Question

Use a pattern to factor. Check. Identify any prime polynomials.$$25 c^{2}-60 c+36$$

Answer

**step1** Understanding the Problem

The problem asks us to factor the polynomial expression $$25 c^{2}-60 c+36$$ using a pattern. After factoring, we need to check our answer and identify if the polynomial is a prime polynomial.

**step2** Identifying the Factoring Pattern

We look for a common algebraic factoring pattern. The given expression is a trinomial (an expression with three terms). We observe that the first term, $$25c^2$$, is a perfect square ($$(5c)^2$$), and the last term, $$36$$, is also a perfect square ($$6^2$$). This suggests that the expression might fit the pattern of a perfect square trinomial, which is $$a^2 - 2ab + b^2 = (a-b)^2$$.

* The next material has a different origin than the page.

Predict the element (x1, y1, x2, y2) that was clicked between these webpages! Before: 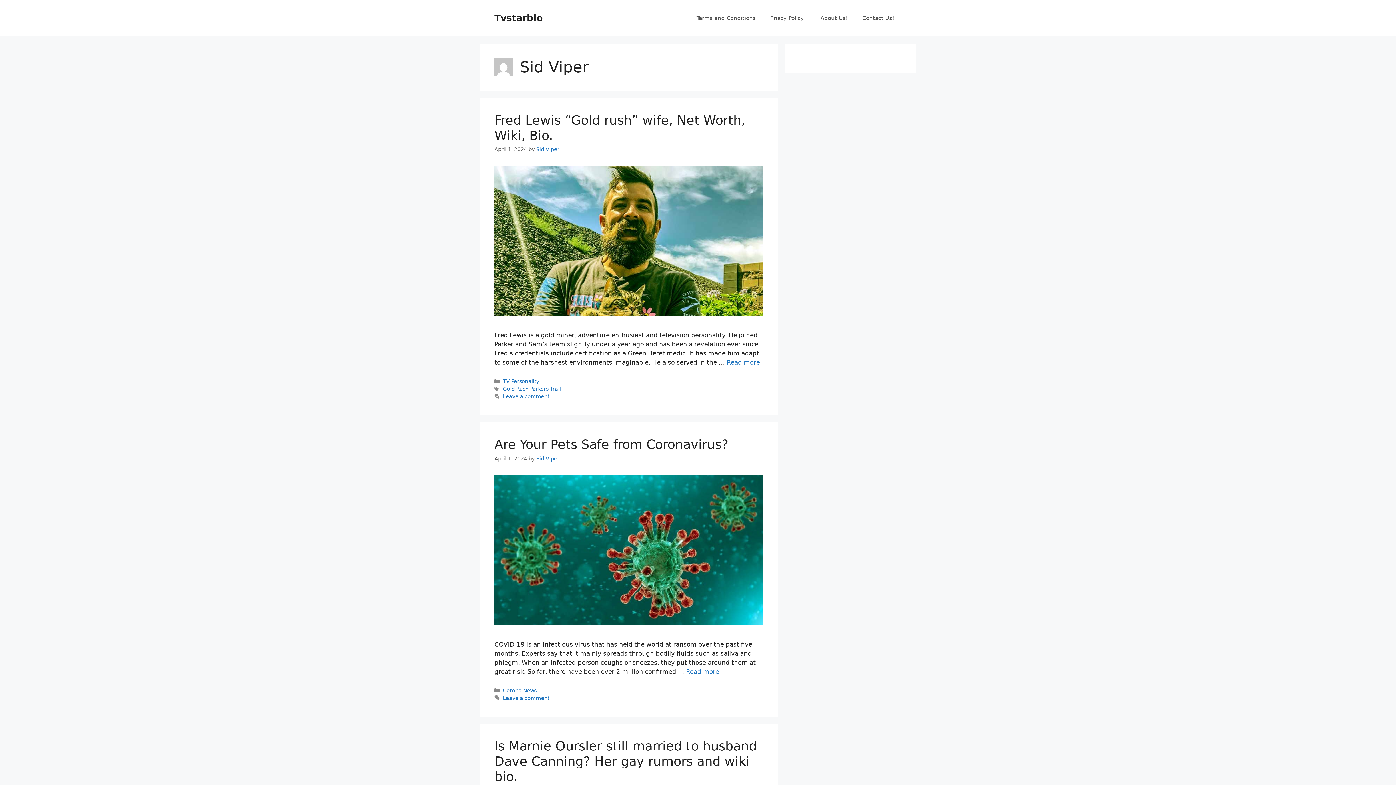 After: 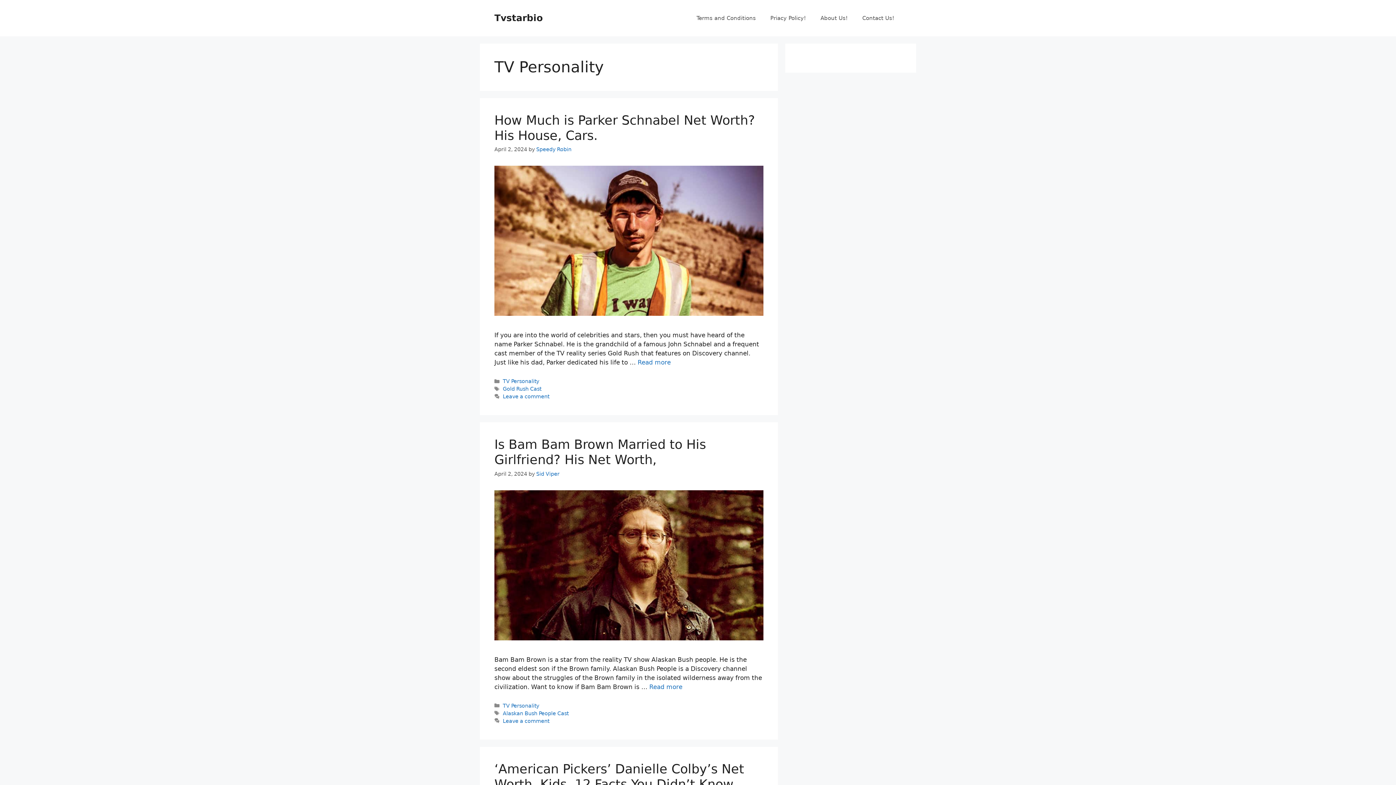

**step3** Applying the Pattern

Let's identify 'a' and 'b' from our expression:
For the first term, $$25c^2$$, we can see that $$a^2 = 25c^2$$, so $$a = \sqrt{25c^2} = 5c$$.
For the last term, $$36$$, we can see that $$b^2 = 36$$, so $$b = \sqrt{36} = 6$$.
Now, we check if the middle term, $$-60c$$, matches $$-2ab$$:
$$-2ab = -2 \times (5c) \times (6) = -2 \times 30c = -60c$$.
Since the calculated middle term matches the middle term in the original expression, the pattern holds true.

**step4** Factoring the Polynomial

Using the perfect square trinomial pattern $$a^2 - 2ab + b^2 = (a-b)^2$$, with $$a=5c$$ and $$b=6$$, we can factor the expression:
$$25 c^{2}-60 c+36 = (5c-6)^2$$

**step5** Checking the Factorization

To check our factorization, we expand $$(5c-6)^2$$:
$$(5c-6)^2 = (5c-6)(5c-6)$$
We multiply each term in the first parenthesis by each term in the second parenthesis:
$$ (5c \times 5c) + (5c \times -6) + (-6 \times 5c) + (-6 \times -6) $$
$$ = 25c^2 - 30c - 30c + 36 $$
$$ = 25c^2 - 60c + 36 $$
This matches the original polynomial, so our factorization is correct.

**step6** Identifying Prime Polynomial

A polynomial is considered prime if it cannot be factored into polynomials of lower degree with integer coefficients (other than 1 or -1). Since we were able to factor $$25 c^{2}-60 c+36$$ into $$(5c-6)^2$$, it means the polynomial is factorable. Therefore, $$25 c^{2}-60 c+36$$ is not a prime polynomial.